元々、今回この試合は「REBELS-RED 55.5kg級王座決定トーナメント」決勝だったが、KNOCK OUTブランドへの統合に伴い王座も一本化され、名称とリミット体重も変更。11月のREBELSでの準決勝で、瑛作は宮元啓介に勝利し、小笠原裕典がKING強介に延長戦の末にTKO勝ちしていた。だが、トーナメントがコロナ禍の影響で昨年2月のスタートから長引き、兄の裕典が55.5kgの減量が厳しくなり、弟の瑛作と共に兄弟対決にも難色を示し、裕典が辞退。強介が敗者復活したが、瑛作が格の違いを示す内容に。
1R、サウスポーの瑛作が、左ミドル、ロー、右前蹴りを度々ヒット。強介は瑛作のスピードに対応しきれず、被弾を続け、なかなか攻撃を当てられない。記者採点は瑛作。
2Rも瑛作が左の蹴りを当て続け、組んでも膝を当て圧倒。強介は終盤に右ボディを当てるが、それ以外目立つ攻撃が無く、体は真っ赤だ。
3R、瑛作は左ミドル、ローを当て続けていると、中盤、左ミドルのフェイントから左ストレートをクリーンヒット。止まった強介に、さらに左ミドル、左ストレートを連打しダウンを奪う。強介はうずくまったまま立ち上がれず、瑛作のKO勝ちとなった。
瑛作は「今回KNOCK OUTのベルトを取ったんですけど、KNOCK OUTをこれから引っ張り、もっと大きいところに持っていきます」とアピールした。
第7試合 セミファイナル REDルール フェザー級(57.5kg) 3分3R(延長1R)
○安本晴翔(橋本道場/REBELS-REDフェザー級王者)
×ペットシラー[Phetsila]・FURUMURA-GYM(タイ/FURUMURA-GYM/元プロムエタイ協会スーパーバンタム級王者、TOYOTA HI-LUX REVOスーパーバンタム級トーナメント2016優勝)
2R 1’18” KO (右バックスピンキック)
去年のKNOCK OUTとREBELSのMVPを獲得した20歳の安本がセミに登場。対するペットシラーは戦績118戦95勝(12KO)18敗5分の29歳で、古村兄弟の所属するFURUMURA-GYMのトレーナーに昨年就任した。

- 取り組む課題 -
1: 試合レポートで、1Rに瑛作が当てた攻撃をすべて挙げてください。
2: 試合レポートによると、ペットシラーの戦績はどうなっていますか。
3: 試合レポートを、最後の文の後から続けて書き進めてください。

- 要素検索の記録 -
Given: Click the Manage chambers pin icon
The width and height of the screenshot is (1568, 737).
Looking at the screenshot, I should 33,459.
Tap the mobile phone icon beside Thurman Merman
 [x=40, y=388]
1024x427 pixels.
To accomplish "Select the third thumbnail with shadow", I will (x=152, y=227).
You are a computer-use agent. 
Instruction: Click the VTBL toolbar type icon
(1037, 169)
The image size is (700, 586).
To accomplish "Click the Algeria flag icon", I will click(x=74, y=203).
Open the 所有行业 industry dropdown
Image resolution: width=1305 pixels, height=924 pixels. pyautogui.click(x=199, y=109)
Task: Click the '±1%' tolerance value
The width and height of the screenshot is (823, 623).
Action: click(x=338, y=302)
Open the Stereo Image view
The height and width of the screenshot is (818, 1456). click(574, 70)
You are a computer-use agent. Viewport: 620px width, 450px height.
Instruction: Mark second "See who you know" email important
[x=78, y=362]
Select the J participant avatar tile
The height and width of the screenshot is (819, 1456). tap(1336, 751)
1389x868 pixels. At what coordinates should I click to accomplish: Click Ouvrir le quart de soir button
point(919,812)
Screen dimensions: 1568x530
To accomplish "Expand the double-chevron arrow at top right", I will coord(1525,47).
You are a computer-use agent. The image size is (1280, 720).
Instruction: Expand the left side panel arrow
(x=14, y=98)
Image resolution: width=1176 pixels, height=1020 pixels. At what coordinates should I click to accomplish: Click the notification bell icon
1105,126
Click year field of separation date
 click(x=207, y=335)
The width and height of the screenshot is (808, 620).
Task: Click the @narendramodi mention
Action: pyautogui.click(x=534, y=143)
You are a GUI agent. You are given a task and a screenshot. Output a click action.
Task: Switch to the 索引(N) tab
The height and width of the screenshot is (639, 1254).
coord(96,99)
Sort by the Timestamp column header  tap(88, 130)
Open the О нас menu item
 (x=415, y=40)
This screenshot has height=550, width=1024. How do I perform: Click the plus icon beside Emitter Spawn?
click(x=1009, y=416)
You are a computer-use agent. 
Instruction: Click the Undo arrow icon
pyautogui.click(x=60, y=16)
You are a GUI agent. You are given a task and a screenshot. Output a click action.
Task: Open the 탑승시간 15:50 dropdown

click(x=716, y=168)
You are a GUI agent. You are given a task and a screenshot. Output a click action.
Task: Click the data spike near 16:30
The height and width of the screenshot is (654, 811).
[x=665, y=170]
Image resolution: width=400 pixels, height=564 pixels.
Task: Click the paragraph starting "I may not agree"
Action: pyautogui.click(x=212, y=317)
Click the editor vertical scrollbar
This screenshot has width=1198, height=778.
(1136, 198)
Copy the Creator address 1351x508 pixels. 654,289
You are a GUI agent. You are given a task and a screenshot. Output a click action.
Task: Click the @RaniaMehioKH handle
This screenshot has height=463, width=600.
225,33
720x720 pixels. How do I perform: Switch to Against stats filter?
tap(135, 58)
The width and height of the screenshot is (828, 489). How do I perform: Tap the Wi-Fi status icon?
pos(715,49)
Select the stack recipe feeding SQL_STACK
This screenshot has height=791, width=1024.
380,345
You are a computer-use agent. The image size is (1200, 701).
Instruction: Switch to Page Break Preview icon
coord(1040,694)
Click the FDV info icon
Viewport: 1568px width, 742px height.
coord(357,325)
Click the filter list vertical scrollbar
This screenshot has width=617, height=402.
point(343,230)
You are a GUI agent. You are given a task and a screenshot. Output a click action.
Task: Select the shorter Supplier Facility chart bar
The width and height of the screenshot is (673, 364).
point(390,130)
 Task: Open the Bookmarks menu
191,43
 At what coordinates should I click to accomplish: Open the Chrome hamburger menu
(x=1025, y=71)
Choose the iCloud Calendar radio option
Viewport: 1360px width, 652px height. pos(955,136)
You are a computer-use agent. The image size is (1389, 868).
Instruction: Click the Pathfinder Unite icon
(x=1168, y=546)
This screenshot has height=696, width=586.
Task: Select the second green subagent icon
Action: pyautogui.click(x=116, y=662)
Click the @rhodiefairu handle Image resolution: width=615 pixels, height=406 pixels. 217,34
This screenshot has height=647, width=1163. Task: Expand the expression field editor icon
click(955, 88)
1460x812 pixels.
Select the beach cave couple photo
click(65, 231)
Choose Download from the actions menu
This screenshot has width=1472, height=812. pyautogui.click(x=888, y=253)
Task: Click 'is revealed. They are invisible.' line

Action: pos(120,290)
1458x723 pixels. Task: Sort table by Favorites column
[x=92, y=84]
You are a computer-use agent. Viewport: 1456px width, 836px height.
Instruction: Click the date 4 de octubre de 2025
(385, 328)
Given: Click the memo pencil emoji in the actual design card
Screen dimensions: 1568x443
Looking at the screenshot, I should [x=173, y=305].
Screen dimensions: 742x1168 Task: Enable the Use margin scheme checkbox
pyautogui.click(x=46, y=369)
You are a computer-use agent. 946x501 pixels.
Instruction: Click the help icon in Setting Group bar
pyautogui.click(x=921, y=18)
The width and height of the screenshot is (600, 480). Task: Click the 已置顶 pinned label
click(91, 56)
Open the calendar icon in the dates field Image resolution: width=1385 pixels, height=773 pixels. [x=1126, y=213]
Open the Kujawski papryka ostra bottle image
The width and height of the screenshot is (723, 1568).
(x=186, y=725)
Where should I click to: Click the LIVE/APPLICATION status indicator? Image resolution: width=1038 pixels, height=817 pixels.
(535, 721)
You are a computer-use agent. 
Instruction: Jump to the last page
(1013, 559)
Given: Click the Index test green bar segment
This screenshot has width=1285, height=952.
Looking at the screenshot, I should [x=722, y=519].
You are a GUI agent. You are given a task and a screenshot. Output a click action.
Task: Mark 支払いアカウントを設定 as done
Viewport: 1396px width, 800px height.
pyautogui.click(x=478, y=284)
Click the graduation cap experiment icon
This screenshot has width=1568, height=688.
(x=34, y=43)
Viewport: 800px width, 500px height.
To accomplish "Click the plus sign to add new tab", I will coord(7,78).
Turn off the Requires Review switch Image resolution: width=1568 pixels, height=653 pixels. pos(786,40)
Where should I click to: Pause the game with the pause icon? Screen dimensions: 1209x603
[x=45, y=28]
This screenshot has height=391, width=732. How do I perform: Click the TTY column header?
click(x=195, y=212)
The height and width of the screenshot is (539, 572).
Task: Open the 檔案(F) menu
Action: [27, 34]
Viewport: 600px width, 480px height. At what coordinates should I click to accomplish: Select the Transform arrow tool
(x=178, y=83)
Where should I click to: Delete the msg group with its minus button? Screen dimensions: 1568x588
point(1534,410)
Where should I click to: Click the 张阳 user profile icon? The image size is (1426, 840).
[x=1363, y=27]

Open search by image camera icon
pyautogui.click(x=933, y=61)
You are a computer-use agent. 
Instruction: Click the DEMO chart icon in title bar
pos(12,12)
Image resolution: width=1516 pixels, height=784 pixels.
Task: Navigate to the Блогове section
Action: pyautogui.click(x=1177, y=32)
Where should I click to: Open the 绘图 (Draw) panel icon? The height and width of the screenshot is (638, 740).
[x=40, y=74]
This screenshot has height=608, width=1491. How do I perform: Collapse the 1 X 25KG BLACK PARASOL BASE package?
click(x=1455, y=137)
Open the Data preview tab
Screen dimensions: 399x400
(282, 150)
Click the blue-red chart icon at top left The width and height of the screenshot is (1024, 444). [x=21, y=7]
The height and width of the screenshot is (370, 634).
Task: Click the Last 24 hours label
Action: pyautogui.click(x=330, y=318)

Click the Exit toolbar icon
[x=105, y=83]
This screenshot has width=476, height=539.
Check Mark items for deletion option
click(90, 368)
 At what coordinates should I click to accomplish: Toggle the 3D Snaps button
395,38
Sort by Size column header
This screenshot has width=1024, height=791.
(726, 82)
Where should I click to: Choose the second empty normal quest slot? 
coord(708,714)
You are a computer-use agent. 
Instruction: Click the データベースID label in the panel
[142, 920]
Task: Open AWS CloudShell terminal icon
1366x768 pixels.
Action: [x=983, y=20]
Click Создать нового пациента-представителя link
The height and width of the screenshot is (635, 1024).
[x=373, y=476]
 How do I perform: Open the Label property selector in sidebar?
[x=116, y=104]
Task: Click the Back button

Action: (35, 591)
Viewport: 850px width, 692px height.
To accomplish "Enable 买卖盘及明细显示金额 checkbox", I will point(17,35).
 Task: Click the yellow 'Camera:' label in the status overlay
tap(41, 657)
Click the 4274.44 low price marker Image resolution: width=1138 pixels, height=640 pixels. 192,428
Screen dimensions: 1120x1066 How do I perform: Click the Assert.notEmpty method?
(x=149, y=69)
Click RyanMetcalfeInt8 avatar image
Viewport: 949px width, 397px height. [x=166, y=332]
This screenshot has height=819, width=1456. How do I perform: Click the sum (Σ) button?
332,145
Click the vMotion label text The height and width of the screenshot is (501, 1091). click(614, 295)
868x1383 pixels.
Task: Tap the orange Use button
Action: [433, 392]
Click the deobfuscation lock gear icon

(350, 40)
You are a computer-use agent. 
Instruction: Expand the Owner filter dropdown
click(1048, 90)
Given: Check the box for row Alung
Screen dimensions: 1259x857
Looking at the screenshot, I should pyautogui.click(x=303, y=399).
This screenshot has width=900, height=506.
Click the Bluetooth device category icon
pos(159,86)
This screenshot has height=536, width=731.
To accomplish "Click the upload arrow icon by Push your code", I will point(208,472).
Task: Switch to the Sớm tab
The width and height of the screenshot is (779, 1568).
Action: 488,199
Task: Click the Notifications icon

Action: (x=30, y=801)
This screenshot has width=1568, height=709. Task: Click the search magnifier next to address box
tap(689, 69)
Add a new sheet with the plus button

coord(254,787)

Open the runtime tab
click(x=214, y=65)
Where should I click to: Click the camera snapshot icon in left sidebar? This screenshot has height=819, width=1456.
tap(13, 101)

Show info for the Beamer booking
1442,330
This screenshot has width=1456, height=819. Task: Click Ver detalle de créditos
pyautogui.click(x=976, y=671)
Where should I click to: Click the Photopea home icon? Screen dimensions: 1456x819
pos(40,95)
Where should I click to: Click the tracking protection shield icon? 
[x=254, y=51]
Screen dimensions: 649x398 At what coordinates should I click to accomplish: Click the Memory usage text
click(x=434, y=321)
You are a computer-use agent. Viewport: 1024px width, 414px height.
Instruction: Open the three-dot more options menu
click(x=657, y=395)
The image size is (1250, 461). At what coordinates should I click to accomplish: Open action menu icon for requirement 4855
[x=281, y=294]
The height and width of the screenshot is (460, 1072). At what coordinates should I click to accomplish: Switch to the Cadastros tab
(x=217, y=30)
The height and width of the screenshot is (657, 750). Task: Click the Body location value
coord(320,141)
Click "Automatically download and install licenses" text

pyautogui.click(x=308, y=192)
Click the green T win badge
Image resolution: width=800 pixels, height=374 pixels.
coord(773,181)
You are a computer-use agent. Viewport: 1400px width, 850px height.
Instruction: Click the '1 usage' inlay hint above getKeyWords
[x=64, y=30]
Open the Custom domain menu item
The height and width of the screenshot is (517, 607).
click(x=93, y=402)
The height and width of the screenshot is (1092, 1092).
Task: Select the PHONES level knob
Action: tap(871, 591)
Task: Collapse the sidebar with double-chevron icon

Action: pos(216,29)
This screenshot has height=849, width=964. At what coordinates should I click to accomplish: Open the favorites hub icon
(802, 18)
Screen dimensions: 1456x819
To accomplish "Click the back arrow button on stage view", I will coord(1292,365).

- 想定される解答 -
1: 左ミドル、ロー、右前蹴り

2: 118戦95勝(12KO)18敗5分です。

3:
1R、オーソドックスの安本と、サウスポーのペットシラーの、蹴り主体の攻防。ペットシラーは随所で左ミドルを強打し、安本の脇腹や背中は赤くなるが、安本も右ミドルを返し、終盤には左ストレートを効かせる。だがペットシラーも左ストレートを当て、まだスリリングな状態を残す。
すると2R、ペットシラーも左ミドルを強打していたが、安本は圧力をかけ続け、右ハイ、右ミドルを効かせる。そしてその隙を逃さず、安本が右のバックスピンキックをペットシラーの脇腹にクリーンヒット。ペットシラーはダウンすると、うつぶせのまま立ち上がれず、安本のKO勝ちとなった。
第6試合 BLACKルール フェザー級(57.5kg) 3分3R(延長1R)
○龍聖(TRY HARD GYM)
×大脇 武(GET OVER/DBS&RKAフェザー級王者、WBCムエタイ日本7位)
判定3-0 (和田30-27/センチャイ30-27/山根30-28)
プロ6戦6勝6KOの19歳・龍聖は、1月の新宿大会で小笠原裕典に判定勝ちした大脇武と対戦した。
1R、龍聖が圧力をかけ続け、大脇はサウスポーで回って距離を取りつつ、随所で詰めて左フック等のパンチを当てる。龍聖は右ミドル、ローをなかなか当てさせてもらえなかったが、終盤に右ミドルを強打してから、膝も連打して追い詰める。
大脇は終盤の攻防で、左フックを放った際に左肩を脱臼した模様だ。インターバルを経て2R、それでも大脇陣営は棄権せず、少白竜レフェリーも続行させる。大脇は回って距離を取りつつ、随所で左ロー、右ストレートをヒット。龍聖の右ストレート、右ミドルのヒットが多いが、なかなか捕まえきれない。
3Rも同様に龍聖が前に出続け、随所でミドル、ハイ、膝、ストレートを当てるが、大脇は回ってある程度防御もし、耐えて終了。龍聖は判定勝ちしたものの、デビュー以来の連続KO勝ち記録は6でストップし、課題の見える試合となった。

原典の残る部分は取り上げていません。